▶ [Provided passage]
The ease and lightness of the world of mining finance stands in sharp contrast to the historical reverberations of the mining industry in South Africa. The long historical trajectory of mining in South Africa can be traced back to the establishment of the industry in the three last decades of the nineteenth century. While diamonds were the first to be discovered in Kimberley in 1867, it was after gold was discovered on the Rand (in what would later become Johannesburg) that investments from abroad started to play a key role (Cain and Hopkins 1980: 487). The expansion of finance capital that came via London into the South African mining industry should be seen in the context of the increasing financialization of the British national economy in the late nineteenth century (Cain and Hopkins 1987: 19). The period from the 1870s, at least until the First World War, was characterized by the fluidity and global expansion of financial capital.

[Dataset entries]
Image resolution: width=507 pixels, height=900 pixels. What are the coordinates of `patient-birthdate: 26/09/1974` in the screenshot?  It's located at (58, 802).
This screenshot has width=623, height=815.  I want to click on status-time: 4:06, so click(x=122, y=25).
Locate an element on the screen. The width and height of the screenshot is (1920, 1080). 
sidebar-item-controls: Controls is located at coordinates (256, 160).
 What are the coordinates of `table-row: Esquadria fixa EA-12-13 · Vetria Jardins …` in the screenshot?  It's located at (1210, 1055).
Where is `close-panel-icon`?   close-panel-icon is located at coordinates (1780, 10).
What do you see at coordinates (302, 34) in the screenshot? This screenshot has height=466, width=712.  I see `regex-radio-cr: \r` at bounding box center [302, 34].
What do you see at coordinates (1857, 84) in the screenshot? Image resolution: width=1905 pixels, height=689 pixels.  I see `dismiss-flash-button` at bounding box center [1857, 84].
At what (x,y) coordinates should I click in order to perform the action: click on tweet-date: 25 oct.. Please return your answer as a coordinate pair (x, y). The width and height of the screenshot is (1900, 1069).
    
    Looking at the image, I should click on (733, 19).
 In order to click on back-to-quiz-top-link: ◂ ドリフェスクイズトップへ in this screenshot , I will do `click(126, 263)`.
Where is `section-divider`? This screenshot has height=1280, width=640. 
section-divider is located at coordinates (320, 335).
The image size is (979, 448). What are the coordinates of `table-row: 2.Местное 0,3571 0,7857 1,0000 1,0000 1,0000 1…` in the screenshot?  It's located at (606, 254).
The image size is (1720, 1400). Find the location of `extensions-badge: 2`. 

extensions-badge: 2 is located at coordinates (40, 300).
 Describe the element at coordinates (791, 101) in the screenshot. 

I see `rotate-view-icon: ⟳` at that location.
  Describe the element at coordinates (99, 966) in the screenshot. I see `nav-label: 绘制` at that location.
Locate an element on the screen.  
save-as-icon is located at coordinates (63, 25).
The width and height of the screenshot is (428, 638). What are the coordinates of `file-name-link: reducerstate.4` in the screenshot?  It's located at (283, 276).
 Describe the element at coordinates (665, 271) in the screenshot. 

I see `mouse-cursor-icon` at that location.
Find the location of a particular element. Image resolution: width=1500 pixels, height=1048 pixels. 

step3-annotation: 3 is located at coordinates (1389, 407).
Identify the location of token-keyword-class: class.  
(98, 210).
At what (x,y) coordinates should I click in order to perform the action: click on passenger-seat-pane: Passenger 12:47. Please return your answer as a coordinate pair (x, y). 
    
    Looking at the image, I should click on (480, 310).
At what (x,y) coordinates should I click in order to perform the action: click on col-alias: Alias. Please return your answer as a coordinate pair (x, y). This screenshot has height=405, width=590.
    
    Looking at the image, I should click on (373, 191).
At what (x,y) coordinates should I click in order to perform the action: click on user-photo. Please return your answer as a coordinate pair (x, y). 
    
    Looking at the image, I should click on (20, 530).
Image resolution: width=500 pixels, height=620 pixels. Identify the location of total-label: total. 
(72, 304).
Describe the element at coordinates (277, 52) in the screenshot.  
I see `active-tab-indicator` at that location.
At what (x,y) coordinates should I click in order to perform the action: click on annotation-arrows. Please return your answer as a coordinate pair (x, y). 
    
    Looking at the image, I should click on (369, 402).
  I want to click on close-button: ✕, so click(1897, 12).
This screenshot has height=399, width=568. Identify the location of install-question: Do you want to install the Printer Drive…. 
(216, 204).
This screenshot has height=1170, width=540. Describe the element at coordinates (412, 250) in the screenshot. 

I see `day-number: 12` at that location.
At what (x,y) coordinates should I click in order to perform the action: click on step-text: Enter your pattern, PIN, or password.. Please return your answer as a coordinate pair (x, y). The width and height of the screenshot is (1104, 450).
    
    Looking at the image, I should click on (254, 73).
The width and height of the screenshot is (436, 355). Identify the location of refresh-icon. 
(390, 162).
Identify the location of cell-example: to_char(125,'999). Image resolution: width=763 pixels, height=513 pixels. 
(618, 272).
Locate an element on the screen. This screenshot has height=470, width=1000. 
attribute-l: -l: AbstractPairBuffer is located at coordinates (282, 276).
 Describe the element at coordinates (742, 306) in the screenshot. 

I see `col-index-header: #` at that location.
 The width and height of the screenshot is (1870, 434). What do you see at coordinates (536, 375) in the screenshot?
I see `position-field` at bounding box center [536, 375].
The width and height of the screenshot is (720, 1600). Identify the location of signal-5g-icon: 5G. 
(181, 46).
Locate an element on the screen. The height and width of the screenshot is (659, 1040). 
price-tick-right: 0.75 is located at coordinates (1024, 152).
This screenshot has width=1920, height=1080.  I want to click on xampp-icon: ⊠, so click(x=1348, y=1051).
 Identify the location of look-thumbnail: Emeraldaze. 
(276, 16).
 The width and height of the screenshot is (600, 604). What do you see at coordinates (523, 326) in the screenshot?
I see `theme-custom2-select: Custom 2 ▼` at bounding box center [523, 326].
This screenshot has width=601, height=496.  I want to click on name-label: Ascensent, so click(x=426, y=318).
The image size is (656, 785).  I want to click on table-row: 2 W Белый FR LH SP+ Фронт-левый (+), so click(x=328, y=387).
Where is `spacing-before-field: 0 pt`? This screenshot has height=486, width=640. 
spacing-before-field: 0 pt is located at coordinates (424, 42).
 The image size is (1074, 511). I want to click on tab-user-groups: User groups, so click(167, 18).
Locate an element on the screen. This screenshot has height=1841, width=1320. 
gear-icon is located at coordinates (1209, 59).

▶ [Exercise set]
A: According to the passage on mining in South Africa, where and in what year were diamonds first discovered?
B: Extend the passage on the history of South African mining finance, picking up right after its final sentence.

▶ [Task answers]
A: In Kimberley, in 1867.

B:
The establishment of the mining industry in South Africa had devastating consequences and created severe ruptures of social relations within the entire southern African region. After imperial conquest and wars over the whole of the nineteenth century, the vast dispossession of land culminated with the 1913 Land Act that dispossessed Africans of over 90% of the land in South Africa. The nascent mining industry was in severe need of labourers, and the dispossession of land, as well as the imposition of taxes, contributed to the proletarianization of Black mineworkers through forcing African men to start work on the mines (Magubane 2007: 203; Marks and Trapido 1979: 64; Terreblanche 2002: 259, 396–397). A migrant labour system was put in place that recruited mineworkers from the entire region, in particular from Mozambique and Lesotho, and from within South Africa many came from the Eastern Cape (First 1983: 30; Wolpe 1972). The lives of the workers on the mines were strictly controlled, through the establishment of mine compounds where they had to live, and ‘pass laws’ that meant they could not move around freely. Combined with entrenched imperial racism, the way that the mines were organized contributed to an extremely racialized pattern of capital accumulation on the mines, where profits were dependent on the super-exploitation of Black workers (Ncube 1985: 17–18; Feinstein 2005: 67; Turrell 1986: 48). This also then means that the financial gains that were made in London on investments in the South African mining industry relied precisely on the anti-Black nature of how the industry operated.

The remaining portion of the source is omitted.